This means investors need to consider two factors in deciding which fund to buy: whether its ethical criteria are appropriate to their interests, and the skills and record of its manager.

It is not enough simply to buy a fund with an ethical badge: the biggest holding of Vanguard SRI Global, for example, is Exxon and, as Patrick Connolly, a financial planner at Chase de Vere, points out: "Some funds won't hold shares in oil companies because they are harmful to the environment, while others will hold those oil companies they consider 'best of breed' and think will cause less damage or look for greener solutions. Many ethical investors may have been surprised to see their fund holding BP at the time of the Gulf of Mexico oil spill."

He adds: "Diversification is a major problem for ethical investors, which is why ethical portfolios can be volatile. Ethical portfolios will typically avoid some sectors such as tobacco and have lower weightings in others like oil and gas. This means there is more focus on those sectors where they are able to invest, and their comparative performance is often dictated by how the sectors they hold perform compared with those they don't hold.

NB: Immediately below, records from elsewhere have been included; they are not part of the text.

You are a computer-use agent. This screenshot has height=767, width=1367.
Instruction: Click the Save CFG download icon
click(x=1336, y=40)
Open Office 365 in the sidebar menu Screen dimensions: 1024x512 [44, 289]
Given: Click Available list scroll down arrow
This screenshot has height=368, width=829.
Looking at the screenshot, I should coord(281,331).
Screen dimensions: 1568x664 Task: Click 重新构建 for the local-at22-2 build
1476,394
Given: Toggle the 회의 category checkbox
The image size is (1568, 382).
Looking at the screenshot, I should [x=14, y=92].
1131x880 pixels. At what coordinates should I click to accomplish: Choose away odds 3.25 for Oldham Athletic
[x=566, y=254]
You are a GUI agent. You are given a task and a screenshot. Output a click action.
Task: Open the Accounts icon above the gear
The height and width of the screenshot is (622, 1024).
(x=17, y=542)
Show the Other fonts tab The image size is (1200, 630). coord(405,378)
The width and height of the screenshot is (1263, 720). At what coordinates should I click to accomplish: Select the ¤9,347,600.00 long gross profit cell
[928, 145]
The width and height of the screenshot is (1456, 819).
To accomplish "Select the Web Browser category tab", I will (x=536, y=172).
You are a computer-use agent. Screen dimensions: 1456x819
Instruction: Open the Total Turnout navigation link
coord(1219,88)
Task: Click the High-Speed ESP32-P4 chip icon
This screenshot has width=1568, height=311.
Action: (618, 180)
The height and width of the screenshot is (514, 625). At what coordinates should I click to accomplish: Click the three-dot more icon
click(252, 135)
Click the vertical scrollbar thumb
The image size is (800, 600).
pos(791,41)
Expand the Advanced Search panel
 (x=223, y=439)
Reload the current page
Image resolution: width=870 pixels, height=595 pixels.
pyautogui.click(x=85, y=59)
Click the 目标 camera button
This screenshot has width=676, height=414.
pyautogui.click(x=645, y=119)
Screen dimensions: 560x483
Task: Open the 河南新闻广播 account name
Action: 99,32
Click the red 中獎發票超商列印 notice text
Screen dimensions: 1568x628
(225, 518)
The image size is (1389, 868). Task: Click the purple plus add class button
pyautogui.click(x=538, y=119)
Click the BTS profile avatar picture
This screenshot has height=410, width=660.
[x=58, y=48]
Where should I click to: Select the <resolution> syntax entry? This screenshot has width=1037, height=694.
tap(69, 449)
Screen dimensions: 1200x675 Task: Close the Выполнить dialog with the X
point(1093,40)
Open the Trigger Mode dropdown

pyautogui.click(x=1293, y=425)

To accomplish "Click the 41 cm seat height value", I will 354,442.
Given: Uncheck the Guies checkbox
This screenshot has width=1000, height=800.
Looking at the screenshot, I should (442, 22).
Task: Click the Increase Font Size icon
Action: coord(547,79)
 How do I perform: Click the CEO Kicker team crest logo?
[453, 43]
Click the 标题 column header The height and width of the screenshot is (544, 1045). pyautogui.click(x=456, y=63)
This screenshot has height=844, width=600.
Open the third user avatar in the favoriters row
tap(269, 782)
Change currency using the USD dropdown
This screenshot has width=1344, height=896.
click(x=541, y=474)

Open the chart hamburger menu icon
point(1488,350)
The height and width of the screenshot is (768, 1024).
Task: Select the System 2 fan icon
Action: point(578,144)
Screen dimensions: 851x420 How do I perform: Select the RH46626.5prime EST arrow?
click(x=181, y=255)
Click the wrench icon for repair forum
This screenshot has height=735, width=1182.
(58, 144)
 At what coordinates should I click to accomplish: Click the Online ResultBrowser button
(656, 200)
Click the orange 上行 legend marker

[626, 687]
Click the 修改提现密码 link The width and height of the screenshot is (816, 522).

"Ethical portfolios will also tend to be skewed toward mid and small-cap companies, as they are less likely to be causing any harm or damage, which, again, can make them more volatile."

Jason Hollands at Bestinvest says investors have switched their focus from funds that simply screen out the evil, such as tobacco, arms and gambling, towards those which select companies with good environmental, social and governance behaviour. He thinks the composition of these funds means it could be a good time to buy them.

"SRI funds tend to be light on resources companies because of their high environmental impact. Because these companies are a big part of the index, that means they will perform very differently. Our view is that, because China's economy is likely to slow and it has been a leader in the purchase of raw materials, these sectors could underperform." SRI funds, with a low exposure to these sectors, could therefore do well.

Bestinvest has produced a guide, Ethical and Green Investing - Navigating the Maze, setting out the issues investors need to consider.

Bestinvest's recommendations include Kames Ethical Equity and Standard Life UK Ethical in the UK; for global investors it suggests Aberdeen Ethical World and Jupiter Ecology.

Connolly also likes Aberdeen Ethical World and Kames Ethical Equity. For those who want to invest in bonds, both opt for Kames Ethical Corporate Bond and Standard Life Ethical Corporate Bond funds.

The excellent long-term record of Ecclesiastical means its UK, international and European funds should be on SRI investors' lists.

Other ways to invest ethically, away from the stockmarket, include the savings accounts and ISAs from Triodos Bank - which also offers four investment funds, including a microfinance fund providing loans and finance to projects in Asia and Africa.

Ethex is a recently launched exchange for positive investments, or projects designed to do good, such as credit unions and local energy products.